→ Passage:
If the FCC finds that such arrangements violate FCC rules, the FCC could
impose a variety of sanctions on the Company, including rescission of the
Company's Section 214 License. In addition, the operations of alternative
carriers like the Company's partners, who compete with the PTT, may not be
permitted by foreign regulatory agencies. The alternative foreign carriers
with whom the Company enters into such arrangements, and perhaps the Company
itself, could be subject to a variety of penalties in connection with such
arrangements under foreign or U.S. law, including without limitation orders to
cease operations or to limit future operations, fines, seizure of equipment
and, in certain foreign jurisdictions, criminal prosecution. The revenue
and/or profit generated under such arrangements may have become a significant
portion of the overall revenue and/or profit of the Company at the time such
arrangements are discovered and curtailed. Moreover, the discovery of the
existence of such arrangements by foreign PTTs could adversely affect the
Company's business relationships with such foreign PTTs. Any of the
developments described above (i.e., the imposition of penalties, the loss of
revenue and/or profit generated by such arrangements (whether as a result of
regulatory problems or otherwise) or the discovery of the existence of such
arrangements by foreign PTTs) could have a material adverse effect on the
Company's business, operating results and financial condition.
 
RISK FACTORS
 
  An investment in the Common Stock of the Company involves a high degree of
risk. Prospective investors should consider carefully the following risk
factors, together with the other information contained in this Annual Report,
in evaluating the Company and its business before purchasing shares of Common
Stock. In particular, prospective investors should note that this Annual
Report contains forward-looking statements within the meaning of Section 27A
of the Securities Act of 1933, as amended, and Section 21E of the Securities
Exchange Act of 1934, as amended, and actual results could differ materially
from those projected in the forward-looking statements as a result of numerous
factors, including changes in international settlement rates, changes in the
ratios between outgoing and incoming traffic, foreign currency fluctuations,
termination of certain operating agreements, and other factors set forth below
and elsewhere in this report.
 
DEPENDENCE ON OPERATING AGREEMENTS WITH FOREIGN PARTNERS
 
  Pacific Gateway's strategy is based on its ability to enter into operating
agreements with foreign carriers, which the Company refers to as foreign
partners, in each of the foreign countries it has targeted so it can terminate
traffic in, and receive return traffic from, that country. The Company
believes that it would not be able to serve its customers at competitive
prices without such operating agreements. The operating agreements are
generally for an unspecified term in accordance with industry practice,
although many of the Company's foreign partners have mutual investments with
the Company in digital undersea fiber optic cable to assure long-term
telecommunications access between their respective countries and the United
States. While the Company has been successful in negotiating and maintaining
operating agreements, none of which has been terminated to date, the trend
toward deregulation of telephone communications in many countries and a
significant reduction in outgoing traffic carried by Pacific Gateway, among
other things, could cause foreign partners to terminate their operating
agreements, or could cause such operating agreements to have substantially
less value to the Company. Such termination by certain of the Company's
foreign partners could have a material adverse effect on the Company's
business. Moreover, there can be no assurance that the Company will be able to
enter into additional operating agreements in the future. The failure to enter
into additional operating agreements could limit the Company's ability to
increase its revenues on a profitable basis. See "Business--Industry
Background--Operating Agreements" and "Business--Operating Agreements."

→ Stated goal 1:
Copy the entries below verbatim, from the line holding "Houston (281, 16)" through the line holding "Contact Us (450, 67)", inclusive.

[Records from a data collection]
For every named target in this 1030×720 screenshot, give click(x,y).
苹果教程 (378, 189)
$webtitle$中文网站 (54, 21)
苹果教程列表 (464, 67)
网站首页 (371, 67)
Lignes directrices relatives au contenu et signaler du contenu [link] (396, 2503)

...

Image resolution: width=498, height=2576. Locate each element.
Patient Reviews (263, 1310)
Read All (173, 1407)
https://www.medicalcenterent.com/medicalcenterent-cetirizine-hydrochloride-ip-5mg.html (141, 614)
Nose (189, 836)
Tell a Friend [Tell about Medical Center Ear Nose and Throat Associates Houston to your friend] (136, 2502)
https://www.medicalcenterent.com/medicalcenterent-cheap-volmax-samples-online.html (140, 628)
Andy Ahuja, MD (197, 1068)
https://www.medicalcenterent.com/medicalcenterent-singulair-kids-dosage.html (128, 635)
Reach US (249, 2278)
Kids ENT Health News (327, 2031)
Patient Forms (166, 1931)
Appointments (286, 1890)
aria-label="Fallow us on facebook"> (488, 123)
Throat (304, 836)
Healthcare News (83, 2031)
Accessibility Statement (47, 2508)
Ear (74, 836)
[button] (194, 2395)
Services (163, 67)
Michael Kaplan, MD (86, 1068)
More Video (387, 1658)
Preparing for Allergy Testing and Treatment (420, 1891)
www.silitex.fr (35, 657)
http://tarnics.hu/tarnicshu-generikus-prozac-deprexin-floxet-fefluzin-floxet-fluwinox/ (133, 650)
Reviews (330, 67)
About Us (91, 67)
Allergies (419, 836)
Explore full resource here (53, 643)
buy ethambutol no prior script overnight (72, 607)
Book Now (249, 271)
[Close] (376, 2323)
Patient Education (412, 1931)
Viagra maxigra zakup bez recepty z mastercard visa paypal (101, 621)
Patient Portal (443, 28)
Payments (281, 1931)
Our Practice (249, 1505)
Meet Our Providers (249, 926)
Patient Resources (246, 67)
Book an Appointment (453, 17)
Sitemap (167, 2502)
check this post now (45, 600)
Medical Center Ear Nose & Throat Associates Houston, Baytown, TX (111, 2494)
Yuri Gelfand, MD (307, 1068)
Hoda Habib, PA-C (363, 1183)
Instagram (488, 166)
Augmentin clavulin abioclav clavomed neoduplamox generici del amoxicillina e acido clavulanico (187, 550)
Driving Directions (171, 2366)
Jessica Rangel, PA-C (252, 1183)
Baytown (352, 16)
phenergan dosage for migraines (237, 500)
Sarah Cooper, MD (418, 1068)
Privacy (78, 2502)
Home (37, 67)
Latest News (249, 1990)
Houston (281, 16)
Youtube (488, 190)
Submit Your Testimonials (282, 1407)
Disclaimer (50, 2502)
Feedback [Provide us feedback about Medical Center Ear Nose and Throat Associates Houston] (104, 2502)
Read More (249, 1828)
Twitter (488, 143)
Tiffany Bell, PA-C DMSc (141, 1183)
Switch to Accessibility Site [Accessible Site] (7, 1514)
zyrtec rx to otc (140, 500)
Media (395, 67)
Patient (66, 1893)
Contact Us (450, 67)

→ Stated goal 2:
Sum up the passage in three sentences.

→ Finished answer 1:
Houston (281, 16)
Youtube (488, 190)
Submit Your Testimonials (282, 1407)
Disclaimer (50, 2502)
Feedback [Provide us feedback about Medical Center Ear Nose and Throat Associates Houston] (104, 2502)
Read More (249, 1828)
Twitter (488, 143)
Tiffany Bell, PA-C DMSc (141, 1183)
Switch to Accessibility Site [Accessible Site] (7, 1514)
zyrtec rx to otc (140, 500)
Media (395, 67)
Patient (66, 1893)
Contact Us (450, 67)

→ Finished answer 2:
Certain arrangements with alternative foreign carriers could bring FCC sanctions, penalties under foreign or U.S. law, lost revenue and damaged ties with foreign PTTs, any of which could materially harm the Company. Buying the Company's Common Stock involves a high degree of risk, and actual results could differ materially from its forward-looking statements. Pacific Gateway depends on operating agreements with foreign partners, which deregulation or reduced outgoing traffic could lead partners to end or make less valuable, and it may not be able to secure additional agreements.